POST-VERITA’ E ALTRA-VERITA’
Sono questi i punti di contatto tra post-verità e propaganda? “Il tema della ‘post-verità’, della politica che procede incurante dei dati di realtà o dal sapere scientifico, si fonde con quello dell”altra-verità’ ovvero della sponsorizzazione di queste tendenze anti-sistemiche da parte di precisi attori e dei relativi megafoni. All’estero il tema della propaganda e dell’influenza russa ha finalmente iniziato a essere trattato da parte di analisti, centri di ricerca e accademici. L’East StratCom dell’UE produce regolarmente analisi dei tentativi di ingannare e sovvertire il clima politico-informativo europeo con lo slogan ‘Don’t be Deceived. Question even More’ per esempio. E lo stesso fa il Centro di Eccellenza della NATO per la Comunicazione Strategica (COE STRATCOM)”. Ci sono state anche risoluzioni a livello di Parlamento Europeo, giusto? “La recente risoluzione del Parlamento UE che chiede di contrastare la propaganda russa e il supporto alle forze anti-europee parla di ‘sfida ai valori democratici, divisione e discredito dell’Europa’. Tradotto in termini concreti si tratta di guerra informativa e sovversione mediante varie forme di ingerenza e influenza per fronteggiare le quali le istituzioni europee non hanno ancora il know-how e le risorse necessarie.

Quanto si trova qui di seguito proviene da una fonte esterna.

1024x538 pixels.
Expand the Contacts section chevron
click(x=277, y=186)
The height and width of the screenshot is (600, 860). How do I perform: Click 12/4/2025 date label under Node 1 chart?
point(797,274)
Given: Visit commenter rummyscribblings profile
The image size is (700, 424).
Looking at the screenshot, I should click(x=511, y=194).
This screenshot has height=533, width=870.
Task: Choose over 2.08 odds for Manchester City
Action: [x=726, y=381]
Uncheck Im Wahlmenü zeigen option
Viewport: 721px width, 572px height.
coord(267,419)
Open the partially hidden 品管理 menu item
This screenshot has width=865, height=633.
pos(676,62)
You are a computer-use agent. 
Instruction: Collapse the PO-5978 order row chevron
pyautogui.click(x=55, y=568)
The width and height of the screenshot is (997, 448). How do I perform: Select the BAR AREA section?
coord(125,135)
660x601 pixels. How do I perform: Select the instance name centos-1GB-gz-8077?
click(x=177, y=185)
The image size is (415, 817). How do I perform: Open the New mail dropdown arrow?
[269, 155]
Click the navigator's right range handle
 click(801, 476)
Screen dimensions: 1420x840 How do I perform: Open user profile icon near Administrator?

Uno studio del 2014 individuava una vasta e multisciplinare rete di centri di ricerca, accademie e agenzie governative (si parla di almeno 74 istituzioni) dedite all’ambito dell’‘Informatsionnaya Voyna’, la guerra informativa, concepita in Russia in modo particolarmente ampio (e includente sia gli aspetti informativo-psicologici che quelli informativo-tecnologici, ndr). Il confronto con i timidi tentativi di reazione occidentale è spietato. Inoltre alla base di tutto si trovano decisioni politiche difficili da prendere nel contesto attuale. In Italia poi, questo dibattito non è mai giunto o lo ha fatto in modo distorto proprio a causa di ciò che si vuole combattere”.